(Saved records)
==================================================

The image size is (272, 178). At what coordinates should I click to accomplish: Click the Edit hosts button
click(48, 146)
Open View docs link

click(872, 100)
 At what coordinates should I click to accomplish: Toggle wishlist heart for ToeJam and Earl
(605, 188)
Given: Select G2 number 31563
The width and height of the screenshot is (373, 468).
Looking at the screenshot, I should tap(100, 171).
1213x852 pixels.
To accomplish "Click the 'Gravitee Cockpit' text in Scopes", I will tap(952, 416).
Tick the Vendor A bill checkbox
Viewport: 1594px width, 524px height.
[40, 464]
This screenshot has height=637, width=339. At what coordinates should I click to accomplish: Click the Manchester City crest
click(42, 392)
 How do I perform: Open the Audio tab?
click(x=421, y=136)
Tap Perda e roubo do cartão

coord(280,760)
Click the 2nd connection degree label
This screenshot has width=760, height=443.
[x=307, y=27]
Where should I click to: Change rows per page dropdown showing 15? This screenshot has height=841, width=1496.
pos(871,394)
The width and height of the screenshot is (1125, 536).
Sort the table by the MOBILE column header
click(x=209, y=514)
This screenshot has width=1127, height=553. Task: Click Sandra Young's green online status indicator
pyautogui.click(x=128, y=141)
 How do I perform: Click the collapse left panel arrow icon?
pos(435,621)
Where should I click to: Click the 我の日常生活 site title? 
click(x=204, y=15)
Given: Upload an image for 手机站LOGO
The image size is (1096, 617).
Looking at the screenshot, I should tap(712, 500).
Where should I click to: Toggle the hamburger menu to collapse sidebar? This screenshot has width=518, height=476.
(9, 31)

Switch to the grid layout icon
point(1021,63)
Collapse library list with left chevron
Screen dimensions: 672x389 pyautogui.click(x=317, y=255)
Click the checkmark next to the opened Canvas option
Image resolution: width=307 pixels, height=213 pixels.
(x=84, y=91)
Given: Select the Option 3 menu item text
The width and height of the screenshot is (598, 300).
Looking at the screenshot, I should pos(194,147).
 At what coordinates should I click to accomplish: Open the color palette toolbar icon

==================================================

Required work: Put each line of the material above into a Markdown table with the columns Row and Line, numbering the rows in order and leaving out blank lines.

Reply to the exercise:
| Row | Line |
|---|---|
| 1 | The image size is (272, 178). At what coordinates should I click to accomplish: Click the Edit hosts button |
| 2 | click(48, 146) |
| 3 | Open View docs link |
| 4 | click(872, 100) |
| 5 |  At what coordinates should I click to accomplish: Toggle wishlist heart for ToeJam and Earl |
| 6 | (605, 188) |
| 7 | Given: Select G2 number 31563 |
| 8 | The width and height of the screenshot is (373, 468). |
| 9 | Looking at the screenshot, I should tap(100, 171). |
| 10 | 1213x852 pixels. |
| 11 | To accomplish "Click the 'Gravitee Cockpit' text in Scopes", I will tap(952, 416). |
| 12 | Tick the Vendor A bill checkbox |
| 13 | Viewport: 1594px width, 524px height. |
| 14 | [40, 464] |
| 15 | This screenshot has height=637, width=339. At what coordinates should I click to accomplish: Click the Manchester City crest |
| 16 | click(42, 392) |
| 17 |  How do I perform: Open the Audio tab? |
| 18 | click(x=421, y=136) |
| 19 | Tap Perda e roubo do cartão |
| 20 | coord(280,760) |
| 21 | Click the 2nd connection degree label |
| 22 | This screenshot has width=760, height=443. |
| 23 | [x=307, y=27] |
| 24 | Where should I click to: Change rows per page dropdown showing 15? This screenshot has height=841, width=1496. |
| 25 | pos(871,394) |
| 26 | The width and height of the screenshot is (1125, 536). |
| 27 | Sort the table by the MOBILE column header |
| 28 | click(x=209, y=514) |
| 29 | This screenshot has width=1127, height=553. Task: Click Sandra Young's green online status indicator |
| 30 | pyautogui.click(x=128, y=141) |
| 31 |  How do I perform: Click the collapse left panel arrow icon? |
| 32 | pos(435,621) |
| 33 | Where should I click to: Click the 我の日常生活 site title?  |
| 34 | click(x=204, y=15) |
| 35 | Given: Upload an image for 手机站LOGO |
| 36 | The image size is (1096, 617). |
| 37 | Looking at the screenshot, I should tap(712, 500). |
| 38 | Where should I click to: Toggle the hamburger menu to collapse sidebar? This screenshot has width=518, height=476. |
| 39 | (9, 31) |
| 40 | Switch to the grid layout icon |
| 41 | point(1021,63) |
| 42 | Collapse library list with left chevron |
| 43 | Screen dimensions: 672x389 pyautogui.click(x=317, y=255) |
| 44 | Click the checkmark next to the opened Canvas option |
| 45 | Image resolution: width=307 pixels, height=213 pixels. |
| 46 | (x=84, y=91) |
| 47 | Given: Select the Option 3 menu item text |
| 48 | The width and height of the screenshot is (598, 300). |
| 49 | Looking at the screenshot, I should pos(194,147). |
| 50 |  At what coordinates should I click to accomplish: Open the color palette toolbar icon |